Wah Ming Pty Ltd’s Purchase of the Landmark Property

  1. On 20 June 2014, Wah Ming Pty Ltd (“Wah Ming”) entered into a Put and Call Option Deed (“the Wah Ming Option Deed”) with AFC Holdings Pty Ltd (“AFC Holdings”) in respect of the property situated at 2-24 Princes Highway, Kogarah, NSW (“the Landmark Property”). The following matters are of present relevance in relation to this transaction:

  1. Mah Wing obtained its option to purchase the Landmark Property for a fee of $580,000, which was to be exercised within 323 days;

  2. the purchase price of the Landmark Property was $11,600,000, which amount was to include the $580,000 fee as part of the deposit if Wah Ming exercised the option. If Wah Ming did not exercise the option, the $580,000 would be forfeited;

  3. the Landmark Property is adjacent to the First Kogarah Property;

  4. from at least 7 May 2015, Alysha was one of two directors of Wah Ming and, through A & T Education (a company wholly owned by her), was also one of six shareholders (holding 19% of the issued shares); and

  5. from at least 27 July 2015, Alysha was one of two directors and one of only two shareholders in Wah Ming, holding 50% of the issued shares in her name personally.

  1. Wah Ming intended to develop the Landmark Property. Although the details of that development were not before the Court, it is apparent that Alysha had a substantial role in the preliminary development steps taken by Wah Ming. Mr Varvaris also appeared to be involved in the development, however, his involvement was minimal and his role in the development process is unclear.

  2. On 8 May 2015, Wah Ming and AFC Holdings entered into a Deed Varying Option Deed (“the Option Variation Deed”), by which the parties agreed that the contract for the sale of the Landmark Property was to be dated 8 May 2015 and the completion date was extended to 31 August 2015. By the Option Variation Deed, AFC Holdings agreed to extend the completion date in consideration for Wah Ming’s payment of an additional $580,000 which, together with the option fee payment under the Wah Ming Option Deed, would comprise the 10% deposit payable under the contract for sale. Wah Ming was also required to pay an additional non-refundable extension fee of $550,000. Thus, by their entry into the Wah Ming Option Deed and Option Variation Deed, Wah Ming had incurred liabilities to AFC Holdings in the amount of $1,710,000.
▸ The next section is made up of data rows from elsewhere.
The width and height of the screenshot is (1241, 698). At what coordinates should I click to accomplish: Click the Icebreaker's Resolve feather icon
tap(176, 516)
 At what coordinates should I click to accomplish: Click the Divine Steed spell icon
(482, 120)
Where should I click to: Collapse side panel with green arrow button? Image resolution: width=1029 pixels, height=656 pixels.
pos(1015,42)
  3. On 5 August 2015, Wah Ming entered into two agreements with Landmark, to one of which AFC Holdings was also a party. By the agreement between Wah Ming and Landmark, Landmark agreed to take over Wah Ming’s purchase of the Landmark Property in consideration for the payment of $1,160,000 (being the deposit paid by Wah Ming to AFC Holdings) and a fee of $3,200,000 to Wah Ming. By the agreement between Wah Ming, Landmark and AFC Holdings, Wah Ming and AFC Holdings agreed to rescind the contract annexed to the Option Variation Deed.

  4. Wah Ming thus realised a profit from the Wah Ming Option Deed and Option Variation Deed in the sum of $2,650,000 (i.e. $3,200,000 less the non-refundable fee of $550,000 paid by Wah Ming to AFC Holdings).
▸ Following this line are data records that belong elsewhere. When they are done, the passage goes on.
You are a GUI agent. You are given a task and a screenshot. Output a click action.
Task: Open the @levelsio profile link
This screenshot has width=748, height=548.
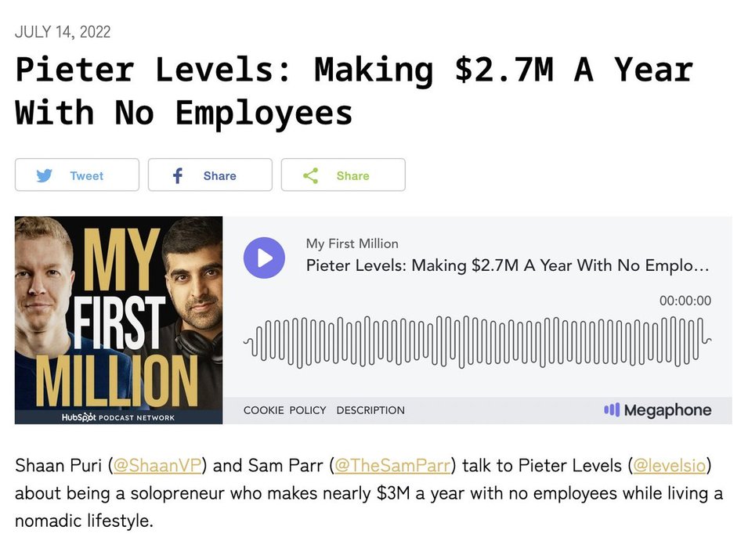click(x=669, y=466)
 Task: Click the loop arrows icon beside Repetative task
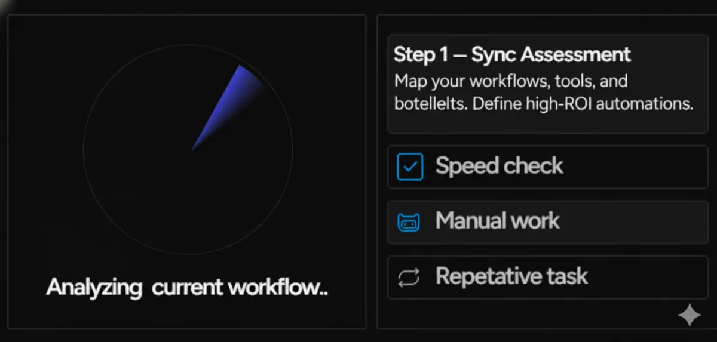[x=409, y=277]
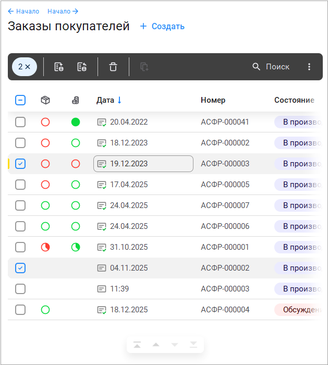The image size is (328, 365).
Task: Check the box for order dated 18.12.2025
Action: tap(20, 310)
Chris’ and Mr He’s Second Trip to Sydney

  1. On 17 June 2015, Chris and Mr He returned to Sydney to inspect a property at the Greenland Centre development in Sydney’s CBD. Shortly upon their arrival, Chris made an off the plan purchase of the penthouse of the Greenland Centre.

  2. Whilst in Sydney, Chris and Mr He spent most of their time with Alysha and Dennis, who introduced Chris and Mr He to various people including real estate agents and business partners. Chris and Mr He were introduced to these figures, it appears, both to open their eyes to the Sydney property market (and property development market) and test whether Chris and Mr He would be interested in investing in Australia. As they did so, Alysha and Dennis were quick to flaunt the various properties they asserted they owned and leased or intended to develop throughout Sydney. It is clear that not only did Alysha and Dennis seek to ingratiate themselves with Chris and Mr He; they also sought to vaunt their success in dealing with, and developing, property in Sydney.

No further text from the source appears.